Le combat contre l’obscurantisme et le charlatanisme est assuré- ment sans fin. Nous nous sommes lancés dans cette voie en connaissance de cause. Mais certains événements actuels prennent une tournure véritablement inquiétante ! Sommes-nous en train de perdre la partie ? De toutes parts, des indicateurs sont au rouge. Ainsi, c’est la Commission Européenne, qui est sommée de se séparer de ses conseillers scientifiques (page 23). Ce sont les messages alarmants sur les dangers allégués des « ondes » qui s’infiltrent jusque dans les « conseils » donnés aux femmes enceintes, parfois assortis de publicités pour d’illusoires protections (page 91, dialogue avec nos lecteurs). C’est un grand journal régional qui crée une rumeur de maison hantée, rumeur reprise et propagée par toute la presse nationale sans le moindre esprit critique (page 71). Ce sont les gourous et guérisseurs qui vendent leurs recettes farfelues, et parfois dangereuses, dans les écoles, voire les hôpitaux (page 54).

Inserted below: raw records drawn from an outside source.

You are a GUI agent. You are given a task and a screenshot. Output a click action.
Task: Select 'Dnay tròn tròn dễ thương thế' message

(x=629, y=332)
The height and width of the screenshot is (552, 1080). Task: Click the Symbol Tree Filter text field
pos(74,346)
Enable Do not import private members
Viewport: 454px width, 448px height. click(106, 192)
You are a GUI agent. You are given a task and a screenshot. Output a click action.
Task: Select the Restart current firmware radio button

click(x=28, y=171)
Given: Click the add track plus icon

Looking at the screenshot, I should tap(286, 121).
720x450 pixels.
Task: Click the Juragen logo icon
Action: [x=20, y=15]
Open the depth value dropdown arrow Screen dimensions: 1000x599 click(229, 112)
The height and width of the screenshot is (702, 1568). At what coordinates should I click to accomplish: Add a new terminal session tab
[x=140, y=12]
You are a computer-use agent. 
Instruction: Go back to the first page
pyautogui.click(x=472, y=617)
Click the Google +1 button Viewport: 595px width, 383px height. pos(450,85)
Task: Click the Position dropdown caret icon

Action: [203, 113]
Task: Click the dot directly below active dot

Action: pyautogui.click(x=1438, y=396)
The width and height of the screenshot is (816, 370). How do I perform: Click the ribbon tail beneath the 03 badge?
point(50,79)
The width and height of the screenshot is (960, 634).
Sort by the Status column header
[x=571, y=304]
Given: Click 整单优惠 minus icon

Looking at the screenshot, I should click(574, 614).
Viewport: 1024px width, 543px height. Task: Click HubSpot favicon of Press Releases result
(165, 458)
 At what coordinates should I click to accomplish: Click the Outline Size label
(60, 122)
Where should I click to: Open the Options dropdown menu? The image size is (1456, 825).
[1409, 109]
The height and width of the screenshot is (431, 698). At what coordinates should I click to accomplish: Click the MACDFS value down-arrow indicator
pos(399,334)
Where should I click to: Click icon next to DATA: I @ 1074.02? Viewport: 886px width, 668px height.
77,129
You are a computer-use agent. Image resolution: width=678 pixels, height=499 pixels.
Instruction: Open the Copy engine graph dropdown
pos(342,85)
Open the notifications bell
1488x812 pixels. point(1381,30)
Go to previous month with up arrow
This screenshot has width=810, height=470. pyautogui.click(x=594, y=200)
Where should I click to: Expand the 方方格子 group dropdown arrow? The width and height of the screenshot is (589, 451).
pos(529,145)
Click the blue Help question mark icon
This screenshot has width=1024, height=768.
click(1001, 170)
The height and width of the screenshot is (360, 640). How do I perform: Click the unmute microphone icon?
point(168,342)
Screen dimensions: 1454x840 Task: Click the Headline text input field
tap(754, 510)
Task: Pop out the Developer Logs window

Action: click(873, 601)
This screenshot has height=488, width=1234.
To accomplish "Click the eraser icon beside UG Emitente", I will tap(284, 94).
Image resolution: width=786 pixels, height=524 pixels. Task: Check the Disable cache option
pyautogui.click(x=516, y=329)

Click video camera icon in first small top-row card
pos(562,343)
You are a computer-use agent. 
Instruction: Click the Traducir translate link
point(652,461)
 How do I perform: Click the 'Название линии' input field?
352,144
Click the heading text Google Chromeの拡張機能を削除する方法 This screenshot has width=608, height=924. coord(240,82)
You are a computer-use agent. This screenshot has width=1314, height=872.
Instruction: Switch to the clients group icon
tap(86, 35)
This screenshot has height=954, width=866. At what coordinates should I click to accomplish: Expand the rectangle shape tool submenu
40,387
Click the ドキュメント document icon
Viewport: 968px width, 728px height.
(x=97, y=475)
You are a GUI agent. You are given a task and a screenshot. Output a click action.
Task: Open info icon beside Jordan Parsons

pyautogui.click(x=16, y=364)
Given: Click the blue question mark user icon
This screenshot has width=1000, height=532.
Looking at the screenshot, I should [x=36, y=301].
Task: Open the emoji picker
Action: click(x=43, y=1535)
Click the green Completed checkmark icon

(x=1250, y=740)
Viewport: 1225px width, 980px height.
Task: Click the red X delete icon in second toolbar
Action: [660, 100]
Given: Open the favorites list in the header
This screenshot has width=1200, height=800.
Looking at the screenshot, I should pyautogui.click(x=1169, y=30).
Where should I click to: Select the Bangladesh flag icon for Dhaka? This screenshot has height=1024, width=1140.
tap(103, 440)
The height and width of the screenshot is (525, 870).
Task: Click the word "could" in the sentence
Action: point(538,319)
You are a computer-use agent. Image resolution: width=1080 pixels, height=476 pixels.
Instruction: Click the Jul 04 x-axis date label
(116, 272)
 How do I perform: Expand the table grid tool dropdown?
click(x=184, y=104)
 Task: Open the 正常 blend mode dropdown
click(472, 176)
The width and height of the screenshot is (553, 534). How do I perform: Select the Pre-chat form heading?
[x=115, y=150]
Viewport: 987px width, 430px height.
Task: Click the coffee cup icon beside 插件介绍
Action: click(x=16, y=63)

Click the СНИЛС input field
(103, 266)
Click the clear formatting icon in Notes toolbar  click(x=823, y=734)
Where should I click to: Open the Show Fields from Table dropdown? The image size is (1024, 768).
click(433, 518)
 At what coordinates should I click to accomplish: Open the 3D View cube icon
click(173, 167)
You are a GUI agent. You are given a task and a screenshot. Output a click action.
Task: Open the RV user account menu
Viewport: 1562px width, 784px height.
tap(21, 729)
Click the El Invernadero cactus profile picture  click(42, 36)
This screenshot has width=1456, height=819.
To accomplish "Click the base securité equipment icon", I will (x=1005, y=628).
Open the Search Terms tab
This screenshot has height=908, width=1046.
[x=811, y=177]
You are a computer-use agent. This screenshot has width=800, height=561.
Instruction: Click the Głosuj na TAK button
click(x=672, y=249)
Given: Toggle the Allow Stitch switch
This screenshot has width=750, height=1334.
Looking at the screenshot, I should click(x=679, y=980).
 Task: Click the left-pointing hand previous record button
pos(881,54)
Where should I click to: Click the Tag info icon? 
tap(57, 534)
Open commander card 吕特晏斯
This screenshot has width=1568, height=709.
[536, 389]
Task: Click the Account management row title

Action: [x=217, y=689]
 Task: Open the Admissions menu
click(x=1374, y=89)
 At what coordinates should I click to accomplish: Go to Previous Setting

Faut-il alors s’étonner que des instances officielles, des gouvernements, des décideurs soient désormais si déboussolés par la cacophonie ambiante qu’ils en perdent leur latin... et leur science (page 15) ? Ou pire, qu’ils y contribuent en favorisant l’intrusion des idéologies dans les agences de santé ou dans les programmes de recherche sous couvert d’« ouverture à la société civile ». Le discours de peur et le rejet de la science ont le vent en poupe.

Dans ce contexte, les « petites avancées », encore trop rares, sont néanmoins source d’espoirs. Par exemple, les décisions de la BBC de ne plus inviter de charlatans lors des débats scientifiques et de mieux former ses journalistes à la démarche scientifique (page 76).